Here’s how we do it:
1. **Write down the coefficients:** We grab just the numbers in front of each `x` term and the last number from the first polynomial: `1` (from x³), `2` (from 2x²), `-6` (from -6x), and `-12` (the last number).
2. **Find our special number:** Our divisor is `(x + 2)`. To find the number for synthetic division, we set `x + 2 = 0`, which means `x = -2`. So, `-2` is our special number!

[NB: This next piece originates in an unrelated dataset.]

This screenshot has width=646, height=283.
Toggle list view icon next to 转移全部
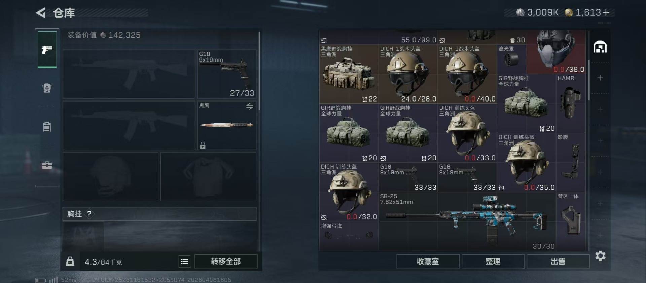click(x=184, y=261)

3. **Set up the problem:** We put our special number (`-2`) on the left, and then line up our coefficients:
```
-2 | 1 2 -6 -12
|
------------------
```
4. **Let the division magic begin!**
* Bring down the first coefficient (`1`) straight down below the line:
```
-2 | 1 2 -6 -12
|
------------------
1
```
* Multiply our special number (`-2`) by the number we just brought down (`1`). So, `-2 * 1 = -2`. Write this `-2` under the next coefficient (`2`):
```
-2 | 1 2 -6 -12
| -2
------------------
1
```
* Add the numbers in that column: `2 + (-2) = 0`. Write this `0` below the line:
```
-2 | 1 2 -6 -12
| -2
------------------
1 0
```
* Repeat the multiply-and-add steps! Multiply `-2` by the new number below the line (`0`). `-2 * 0 = 0`. Write this `0` under the next coefficient (`-6`):
```
-2 | 1 2 -6 -12
| -2 0
------------------
1 0
```
* Add the numbers in that column: `-6 + 0 = -6`. Write this `-6` below the line:
```
-2 | 1 2 -6 -12
| -2 0
------------------
1 0 -6
```
* One last time! Multiply `-2` by the new number below the line (`-6`). `-2 * -6 = 12`. Write this `12` under the last coefficient (`-12`):
```
-2 | 1 2 -6 -12
| -2 0 12
------------------
1 0 -6
```
* Add the numbers in the last column: `-12 + 12 = 0`. Write this `0` below the line:
```
-2 | 1 2 -6 -12
| -2 0 12
------------------
1 0 -6 0
```
5. **Figure out the answer:** The numbers below the line (`1`, `0`, `-6`) are the coefficients of our answer. The very last number (`0`) is the remainder. Since our original polynomial started with `x³`, our answer will start with `x²` (one power less).
* `1` means `1x²`
* `0` means `0x` (which is just 0, so we don't write it)
* `-6` means `-6`
* And the remainder is `0`.

So, putting it all together, the answer is `x² - 6`.